Masyarakat masih menganut kepercayaan terdahulu. Sehingga perjuangan ini adalah
bagian dari dakwah Islam nusantara.
Sejatinya
buku ini ditujukan untuk anak. Karena dalam buku ini terdapat gambar warna yang
menarik pada setiap halamannya yang
ditujukan bagi anak - anak. Namun karena nilai sejarahnya yang luar biasa, dan
agar masyarakat memahami , apa sih yang sebenarnya terjadi di masa itu? Maka
buku ini juga cocok dibaca orang dewasa. Agar benar - benar mengetahui
bagaimana sejarah ulama di Indonesia.
Buku
ini terdiri dari 7 judul utama. Berikut pembahasan menariknya.
1. Perang Diponegoro
Cerita ini di awali dengan kisah perang Pangeran Diponegoro. Tepatnya tahun 1825. Saat Pangeran Diponegoro mengumpulkan pasukan dari para warga dan santri untuk bergerilya dan menahan Belanda agar tidak semakin membabi buta. Suatu hari Belanda mengajak Pangeran Diponegoro untuk mengadakan perundingan. Belanda berjanji tidak akan melakukan penyerangan.
Setelah
selesai perundingan ternyata Belanda memiliki rencana lain, Pangeran Diponegoro ditangkap dan dibawa ke
pengasingan hingga akhir hayatnya. Cerita ini memberikan kesan bahwa perjuangan
Pangeran Diponegoro sangat mengagumkan. Pada masa Pangeran Diponegoro itu, di
tempat lain terdapat pesantren yang kyai pemangkunya bernama Kyai Abdussalam.

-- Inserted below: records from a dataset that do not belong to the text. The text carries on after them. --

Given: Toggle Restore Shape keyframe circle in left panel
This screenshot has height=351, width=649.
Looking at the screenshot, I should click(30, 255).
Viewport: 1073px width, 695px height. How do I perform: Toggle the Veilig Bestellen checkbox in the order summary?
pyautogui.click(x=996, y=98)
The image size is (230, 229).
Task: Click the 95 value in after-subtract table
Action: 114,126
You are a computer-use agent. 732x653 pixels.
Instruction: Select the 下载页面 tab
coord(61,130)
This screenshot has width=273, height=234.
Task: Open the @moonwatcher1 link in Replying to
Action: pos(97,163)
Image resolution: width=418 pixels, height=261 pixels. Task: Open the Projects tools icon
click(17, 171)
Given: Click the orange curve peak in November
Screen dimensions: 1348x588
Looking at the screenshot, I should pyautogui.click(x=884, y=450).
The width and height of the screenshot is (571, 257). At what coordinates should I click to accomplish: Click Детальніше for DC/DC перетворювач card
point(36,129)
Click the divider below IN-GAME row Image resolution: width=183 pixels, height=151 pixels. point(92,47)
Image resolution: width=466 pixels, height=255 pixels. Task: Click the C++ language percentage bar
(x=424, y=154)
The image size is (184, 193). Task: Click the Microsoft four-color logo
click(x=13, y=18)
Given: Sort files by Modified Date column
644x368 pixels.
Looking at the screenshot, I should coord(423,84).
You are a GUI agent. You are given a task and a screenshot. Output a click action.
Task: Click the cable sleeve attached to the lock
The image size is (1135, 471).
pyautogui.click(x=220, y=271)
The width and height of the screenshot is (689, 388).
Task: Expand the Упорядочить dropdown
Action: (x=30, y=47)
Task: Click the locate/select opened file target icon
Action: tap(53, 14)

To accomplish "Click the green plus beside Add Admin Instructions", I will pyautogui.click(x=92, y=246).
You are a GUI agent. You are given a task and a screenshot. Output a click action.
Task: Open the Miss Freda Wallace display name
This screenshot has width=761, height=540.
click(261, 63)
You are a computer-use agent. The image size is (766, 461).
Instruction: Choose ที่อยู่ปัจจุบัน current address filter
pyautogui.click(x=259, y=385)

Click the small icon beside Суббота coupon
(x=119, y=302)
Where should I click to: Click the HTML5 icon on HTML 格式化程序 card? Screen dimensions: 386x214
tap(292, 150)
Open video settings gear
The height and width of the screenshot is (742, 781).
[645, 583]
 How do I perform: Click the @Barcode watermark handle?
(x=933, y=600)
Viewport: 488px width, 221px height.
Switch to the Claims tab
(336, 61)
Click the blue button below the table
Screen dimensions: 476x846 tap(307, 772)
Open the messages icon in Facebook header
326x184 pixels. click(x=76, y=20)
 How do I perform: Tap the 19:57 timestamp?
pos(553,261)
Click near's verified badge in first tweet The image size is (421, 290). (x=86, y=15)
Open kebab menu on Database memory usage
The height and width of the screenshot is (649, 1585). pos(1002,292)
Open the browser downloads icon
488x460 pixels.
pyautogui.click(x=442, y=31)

Kyai inilah yang nantinya akan mengembangkan pesantren di wilayah Jawa.
2.
Purnama jatuh
Tahun
1871, pada bagian ini menceritakan tentang dilanjutkannya estafet perjuangan dakwah Kyai
Abdus Salam. Saat itu keturunan Kyai Abdussalam yaitu Bu Nyai Halimah sedang
mengandung. Di malam harinya beliau bermimpi, bulan purnama yang menggantung di
langit jatuh ke perutnya. Maka suaminya, Kyai Asy'ari menakwilkan pertanda
bahwa janin yang dikandungnya akan menerangi kegelapan zaman laksana purnama.
Akhirnya
lahirlah bayi laki laki yang diberi nama Hasyim Asy'ari. Hasyim kecil tumbuh di
lingkungan pesantren Gedang dengan lingkungan yang religius. Usia 13 tahun
sudah mulai mengikuti ayahnya mengajar santri dan sudah mahir membaca kitab
bahasa Arab dengan lancar.
Setelah menikah Hasyim Asy'ari mengajak istrinya untuk menunaikan ibadah haji ke Mekkah, dengan niat pula tholabul ilmi selama di sana. Namun saat berada di Mekah, istri beliau wafat. Betapa sedih Hasyim Asy'ari. Namun ia bertekad akan terus melanjutkan niatnya untuk belajar ilmu agama di kota nabi ini. Hasyim bertemu dengan ulama - ulama besar dan mendalami ilmu agama di sana. Beberapa tahun kemudian beliau kembali ke tanah air.
3. Berjuang di Tebuireng
Pada tahun 1899. Kyai Hasyim meminta ijin pada ayahnya untuk mendirikan pesantren sendiri di Tebu Ireng, Jombang. Namun ternyata masyarakat Tebu Ireng yang saat itu memang masih awam dengan ilmu agama, menyambut Hasyim dengan tidak responsif. Akan tetapi semakin hari , santri dari luar semakin banyak yang berdatangan. Suatu hari masyarakat yang tidak sepakat dengan adanya pesantren,melapor kepada Belanda. Pesantren di fitnah. Hingga beberapa oknum membakar pesantren beserta kitab - kitab di dalamnya. Untungnya para santri dapat menyelamatkan diri. Namun Kyai Hasyim tidak membenci masyarakat atas perlakuan mereka, bahkan mendoakan agar sesuatu hari nanti masyarakat Tebuireng akan mengikuti jalan yang benar.
4. Dua sahabat
Tahun 1913, pada bagian ini diceritakan tentang persahabatan dua kyai, yaitu Kyai Bisri dan Kyai Wahab. Dua orang sahabat dan santri Kyai Hasyim yang sedang tholabul ilmi di Mekah. Mereka mendengar akan berita kebakaran pesantren Tebuireng. Mereka sedang sibuk belajar di Mekkah. Kyai Wahab selalu memikirkan tanah air . Ia mencari cara agar bangsanya merdeka. Akhirnya beliau berhasil mengumpulkan teman- teman nusantara yang sedang belajar di sana. Untuk mendirikan organisasi di Mekah dimana itu merupakan cabang organisasi di Jawa.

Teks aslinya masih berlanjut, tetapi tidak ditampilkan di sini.